TASKS FOR THIS EXERCISE:
[A] Answer these questions from the Phyllis Birkby article:
(i) In which town and state did Birkby die?
(ii) In what year did she enter Women's College of the University of North Carolina?
(iii) What school did she found?
[B] Please duplicate the Phyllis Birkby article from "- Born: Noel" up to and including "American architect (1932–1994)".

____ PAGE EXCERPT

- Birkby in Wholeo, a stained glass dome by Caroling at 'The Farm Community'.
- Born: Noel Phyllis Birkby December 16, 1932 Nutley, New Jersey, U.S.
- Died: April 13, 1994 (aged 61) Great Barrington, Massachusetts, U.S.
- Education: University of North Carolina at Greensboro; Cooper Union; Yale University;

= Phyllis Birkby =

American architect (1932–1994)

Noel Phyllis Birkby (December 6, 1932 – April 13, 1994) was an American architect, feminist, filmmaker, teacher, and founder of the Women's School of Planning and Architecture.

==Early life and education==
Noel Phyllis Birkby was born in Nutley, New Jersey to Harold S. and Alice (Green) Birkby. As a child, she made drawings of cities and towns, and miniature three-dimensional environments in her mother's garden. An early fascination with architecture led her to express interest in the profession at the age of 16, to a career counselor who would tell her the profession was inaccessible to her, despite her aptitude: "Well, Miss Birkby, it appears that if you were a man, you should be studying architecture." In 1950, Birkby entered Women's College of the University of North Carolina in Greensboro, North Carolina to study fine art, and she was an active participant in extracurricular activities, such as Canterbury club and art club. She was considered a rabble rouser. In 1953, she was suspended in her senior year after an incident that purportedly involved drinking beer; she returned the following year to complete her studies, but was ultimately expelled. Birkby later attributed the outcome to her public expression of love for a classmate. "I wasn't hiding my love for another woman," she explained, "... didn't think there was anything wrong with it." After Birkby returned to her family home in New Jersey for a brief period of time, she moved to New York City.

________
____ SOURCE INFORMATION

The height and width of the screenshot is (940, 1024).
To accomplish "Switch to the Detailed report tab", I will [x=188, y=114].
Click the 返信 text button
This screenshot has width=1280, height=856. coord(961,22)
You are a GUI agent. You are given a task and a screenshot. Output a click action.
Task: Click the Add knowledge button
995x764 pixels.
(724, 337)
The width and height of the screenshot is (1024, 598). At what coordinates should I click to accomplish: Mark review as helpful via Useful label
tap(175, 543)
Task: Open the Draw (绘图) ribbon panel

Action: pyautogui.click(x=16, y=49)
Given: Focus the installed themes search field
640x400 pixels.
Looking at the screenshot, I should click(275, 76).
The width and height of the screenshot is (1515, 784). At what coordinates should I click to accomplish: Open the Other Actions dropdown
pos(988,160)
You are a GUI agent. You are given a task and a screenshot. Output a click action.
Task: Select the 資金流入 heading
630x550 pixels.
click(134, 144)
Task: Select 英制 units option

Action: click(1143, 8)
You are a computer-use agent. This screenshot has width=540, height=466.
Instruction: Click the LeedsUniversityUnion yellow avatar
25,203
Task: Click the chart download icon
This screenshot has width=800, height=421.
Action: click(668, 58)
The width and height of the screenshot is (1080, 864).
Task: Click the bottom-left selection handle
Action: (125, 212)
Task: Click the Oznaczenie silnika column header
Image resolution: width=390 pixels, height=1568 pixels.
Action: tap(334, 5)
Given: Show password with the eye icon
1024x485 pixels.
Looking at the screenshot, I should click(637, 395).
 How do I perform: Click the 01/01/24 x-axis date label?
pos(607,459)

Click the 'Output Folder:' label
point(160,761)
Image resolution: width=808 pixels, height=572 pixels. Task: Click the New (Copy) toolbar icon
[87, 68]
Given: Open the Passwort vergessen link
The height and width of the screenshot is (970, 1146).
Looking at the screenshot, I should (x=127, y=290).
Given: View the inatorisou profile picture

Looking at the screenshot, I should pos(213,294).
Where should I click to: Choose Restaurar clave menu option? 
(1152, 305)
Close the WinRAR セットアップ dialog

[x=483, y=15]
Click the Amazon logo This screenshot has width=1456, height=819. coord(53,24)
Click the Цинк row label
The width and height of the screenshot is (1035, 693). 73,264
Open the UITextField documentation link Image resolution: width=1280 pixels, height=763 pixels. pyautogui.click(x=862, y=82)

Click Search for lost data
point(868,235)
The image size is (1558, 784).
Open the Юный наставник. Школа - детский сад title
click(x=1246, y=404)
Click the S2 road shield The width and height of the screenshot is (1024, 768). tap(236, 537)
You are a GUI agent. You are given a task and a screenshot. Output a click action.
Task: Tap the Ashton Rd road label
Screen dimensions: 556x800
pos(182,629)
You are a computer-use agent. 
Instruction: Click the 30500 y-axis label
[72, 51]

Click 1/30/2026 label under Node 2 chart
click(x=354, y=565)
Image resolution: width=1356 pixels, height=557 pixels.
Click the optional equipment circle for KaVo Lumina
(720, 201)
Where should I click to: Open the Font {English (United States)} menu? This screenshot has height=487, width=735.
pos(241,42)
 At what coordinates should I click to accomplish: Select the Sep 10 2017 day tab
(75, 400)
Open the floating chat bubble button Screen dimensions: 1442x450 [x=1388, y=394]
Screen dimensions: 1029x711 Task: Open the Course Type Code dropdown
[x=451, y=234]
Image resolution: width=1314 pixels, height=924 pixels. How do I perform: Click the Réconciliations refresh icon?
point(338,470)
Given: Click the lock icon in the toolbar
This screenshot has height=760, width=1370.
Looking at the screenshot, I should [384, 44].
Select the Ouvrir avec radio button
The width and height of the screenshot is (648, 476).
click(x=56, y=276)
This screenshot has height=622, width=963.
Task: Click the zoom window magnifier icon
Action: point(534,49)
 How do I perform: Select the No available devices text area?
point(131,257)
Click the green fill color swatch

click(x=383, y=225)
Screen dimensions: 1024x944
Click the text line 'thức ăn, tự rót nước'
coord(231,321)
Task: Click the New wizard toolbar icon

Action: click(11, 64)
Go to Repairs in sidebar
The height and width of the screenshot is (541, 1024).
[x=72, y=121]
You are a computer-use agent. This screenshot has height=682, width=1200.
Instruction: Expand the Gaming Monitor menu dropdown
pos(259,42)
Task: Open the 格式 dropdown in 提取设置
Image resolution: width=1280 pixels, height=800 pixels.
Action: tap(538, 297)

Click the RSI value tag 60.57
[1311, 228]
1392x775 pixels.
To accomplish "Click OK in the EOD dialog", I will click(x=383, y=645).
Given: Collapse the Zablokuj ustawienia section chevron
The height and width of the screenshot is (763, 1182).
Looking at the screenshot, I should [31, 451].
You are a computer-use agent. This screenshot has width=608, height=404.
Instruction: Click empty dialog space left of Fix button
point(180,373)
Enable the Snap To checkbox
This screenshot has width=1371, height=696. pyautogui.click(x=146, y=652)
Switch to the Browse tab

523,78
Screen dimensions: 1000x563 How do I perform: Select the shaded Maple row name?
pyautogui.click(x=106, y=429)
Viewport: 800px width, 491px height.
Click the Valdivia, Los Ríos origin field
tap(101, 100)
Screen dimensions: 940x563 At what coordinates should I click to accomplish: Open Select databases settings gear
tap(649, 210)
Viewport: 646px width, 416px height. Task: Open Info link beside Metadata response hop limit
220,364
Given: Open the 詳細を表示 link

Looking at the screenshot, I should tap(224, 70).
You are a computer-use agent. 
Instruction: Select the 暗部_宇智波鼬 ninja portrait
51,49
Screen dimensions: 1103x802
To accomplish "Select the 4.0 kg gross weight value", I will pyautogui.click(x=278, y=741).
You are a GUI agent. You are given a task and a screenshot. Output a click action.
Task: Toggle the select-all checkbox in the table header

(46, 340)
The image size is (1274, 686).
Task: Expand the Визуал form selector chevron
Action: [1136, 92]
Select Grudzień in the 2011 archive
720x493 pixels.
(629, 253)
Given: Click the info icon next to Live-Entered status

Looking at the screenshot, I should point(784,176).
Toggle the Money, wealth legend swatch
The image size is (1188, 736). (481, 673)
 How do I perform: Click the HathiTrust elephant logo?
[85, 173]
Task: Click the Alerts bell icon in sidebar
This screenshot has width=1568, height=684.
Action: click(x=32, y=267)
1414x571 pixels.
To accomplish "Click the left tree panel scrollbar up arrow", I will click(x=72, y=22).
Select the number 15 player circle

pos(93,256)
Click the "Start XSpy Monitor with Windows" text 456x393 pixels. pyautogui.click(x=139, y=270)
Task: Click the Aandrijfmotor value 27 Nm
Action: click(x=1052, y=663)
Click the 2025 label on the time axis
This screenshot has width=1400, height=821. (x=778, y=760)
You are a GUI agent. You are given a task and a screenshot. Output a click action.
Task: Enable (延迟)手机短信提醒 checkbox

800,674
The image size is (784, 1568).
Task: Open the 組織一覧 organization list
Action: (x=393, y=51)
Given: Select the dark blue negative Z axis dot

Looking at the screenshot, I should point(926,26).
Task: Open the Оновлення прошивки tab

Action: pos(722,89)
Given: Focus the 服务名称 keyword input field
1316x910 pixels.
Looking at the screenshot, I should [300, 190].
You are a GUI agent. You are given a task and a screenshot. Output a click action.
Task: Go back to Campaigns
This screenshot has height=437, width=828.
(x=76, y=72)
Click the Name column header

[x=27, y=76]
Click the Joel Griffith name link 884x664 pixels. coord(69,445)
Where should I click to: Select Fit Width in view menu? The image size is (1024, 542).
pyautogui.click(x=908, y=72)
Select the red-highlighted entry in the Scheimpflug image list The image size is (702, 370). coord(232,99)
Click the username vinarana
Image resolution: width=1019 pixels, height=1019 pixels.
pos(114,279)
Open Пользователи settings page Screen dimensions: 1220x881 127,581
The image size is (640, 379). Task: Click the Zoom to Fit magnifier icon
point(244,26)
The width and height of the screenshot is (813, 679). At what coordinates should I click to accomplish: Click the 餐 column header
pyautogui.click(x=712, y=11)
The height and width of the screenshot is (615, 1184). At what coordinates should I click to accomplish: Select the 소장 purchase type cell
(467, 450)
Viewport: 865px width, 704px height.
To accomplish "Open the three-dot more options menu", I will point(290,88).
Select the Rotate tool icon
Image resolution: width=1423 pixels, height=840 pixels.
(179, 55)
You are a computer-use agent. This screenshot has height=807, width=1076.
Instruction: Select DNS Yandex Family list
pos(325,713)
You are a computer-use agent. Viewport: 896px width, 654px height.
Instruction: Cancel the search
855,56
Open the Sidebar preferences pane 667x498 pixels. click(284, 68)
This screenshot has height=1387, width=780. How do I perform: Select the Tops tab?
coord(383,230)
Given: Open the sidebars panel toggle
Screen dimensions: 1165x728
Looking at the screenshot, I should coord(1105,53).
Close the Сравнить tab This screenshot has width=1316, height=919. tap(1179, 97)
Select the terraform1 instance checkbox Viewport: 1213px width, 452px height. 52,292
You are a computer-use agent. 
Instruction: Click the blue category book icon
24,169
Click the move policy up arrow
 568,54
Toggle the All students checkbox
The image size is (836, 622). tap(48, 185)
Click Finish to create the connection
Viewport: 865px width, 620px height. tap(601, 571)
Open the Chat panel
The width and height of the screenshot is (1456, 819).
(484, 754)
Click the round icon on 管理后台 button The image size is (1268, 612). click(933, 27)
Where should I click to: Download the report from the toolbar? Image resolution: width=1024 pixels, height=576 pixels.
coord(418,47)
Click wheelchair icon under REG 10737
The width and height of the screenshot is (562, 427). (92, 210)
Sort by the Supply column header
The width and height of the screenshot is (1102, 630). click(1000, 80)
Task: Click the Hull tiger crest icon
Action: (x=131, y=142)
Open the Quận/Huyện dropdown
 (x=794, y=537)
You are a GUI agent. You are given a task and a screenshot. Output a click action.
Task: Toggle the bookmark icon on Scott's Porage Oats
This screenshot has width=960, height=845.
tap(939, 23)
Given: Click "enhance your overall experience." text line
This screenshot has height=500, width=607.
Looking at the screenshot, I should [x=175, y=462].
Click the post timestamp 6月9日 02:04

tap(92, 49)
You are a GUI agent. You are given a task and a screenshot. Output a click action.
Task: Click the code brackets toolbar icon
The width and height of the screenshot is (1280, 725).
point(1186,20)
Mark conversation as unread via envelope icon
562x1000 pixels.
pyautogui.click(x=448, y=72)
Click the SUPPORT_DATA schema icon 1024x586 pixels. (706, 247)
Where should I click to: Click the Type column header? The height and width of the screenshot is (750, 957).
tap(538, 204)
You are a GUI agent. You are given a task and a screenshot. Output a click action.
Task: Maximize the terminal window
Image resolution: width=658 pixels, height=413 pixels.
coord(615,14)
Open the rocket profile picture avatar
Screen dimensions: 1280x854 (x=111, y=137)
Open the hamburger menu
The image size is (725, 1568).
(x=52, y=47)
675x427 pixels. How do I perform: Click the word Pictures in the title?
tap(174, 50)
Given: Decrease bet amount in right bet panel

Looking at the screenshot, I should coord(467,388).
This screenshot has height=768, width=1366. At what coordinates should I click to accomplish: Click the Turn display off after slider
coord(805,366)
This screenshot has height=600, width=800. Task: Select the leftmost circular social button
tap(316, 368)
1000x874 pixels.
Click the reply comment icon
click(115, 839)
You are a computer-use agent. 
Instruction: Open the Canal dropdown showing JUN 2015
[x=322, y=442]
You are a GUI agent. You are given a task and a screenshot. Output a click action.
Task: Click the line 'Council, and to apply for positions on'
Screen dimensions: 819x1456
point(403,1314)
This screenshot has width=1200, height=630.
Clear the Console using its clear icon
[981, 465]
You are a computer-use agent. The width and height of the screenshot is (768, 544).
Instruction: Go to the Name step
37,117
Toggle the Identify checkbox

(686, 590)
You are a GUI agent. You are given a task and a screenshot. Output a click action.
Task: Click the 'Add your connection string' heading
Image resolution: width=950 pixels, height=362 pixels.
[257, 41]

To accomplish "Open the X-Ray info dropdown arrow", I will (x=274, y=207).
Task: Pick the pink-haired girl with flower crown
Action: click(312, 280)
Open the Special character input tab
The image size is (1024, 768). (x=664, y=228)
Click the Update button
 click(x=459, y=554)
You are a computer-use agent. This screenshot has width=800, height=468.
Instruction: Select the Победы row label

________

COMPLETED EXERCISE:
[A]
(i) Great Barrington, Massachusetts
(ii) 1950
(iii) The Women's School of Planning and Architecture

[B]
- Born: Noel Phyllis Birkby December 16, 1932 Nutley, New Jersey, U.S.
- Died: April 13, 1994 (aged 61) Great Barrington, Massachusetts, U.S.
- Education: University of North Carolina at Greensboro; Cooper Union; Yale University;

= Phyllis Birkby =

American architect (1932–1994)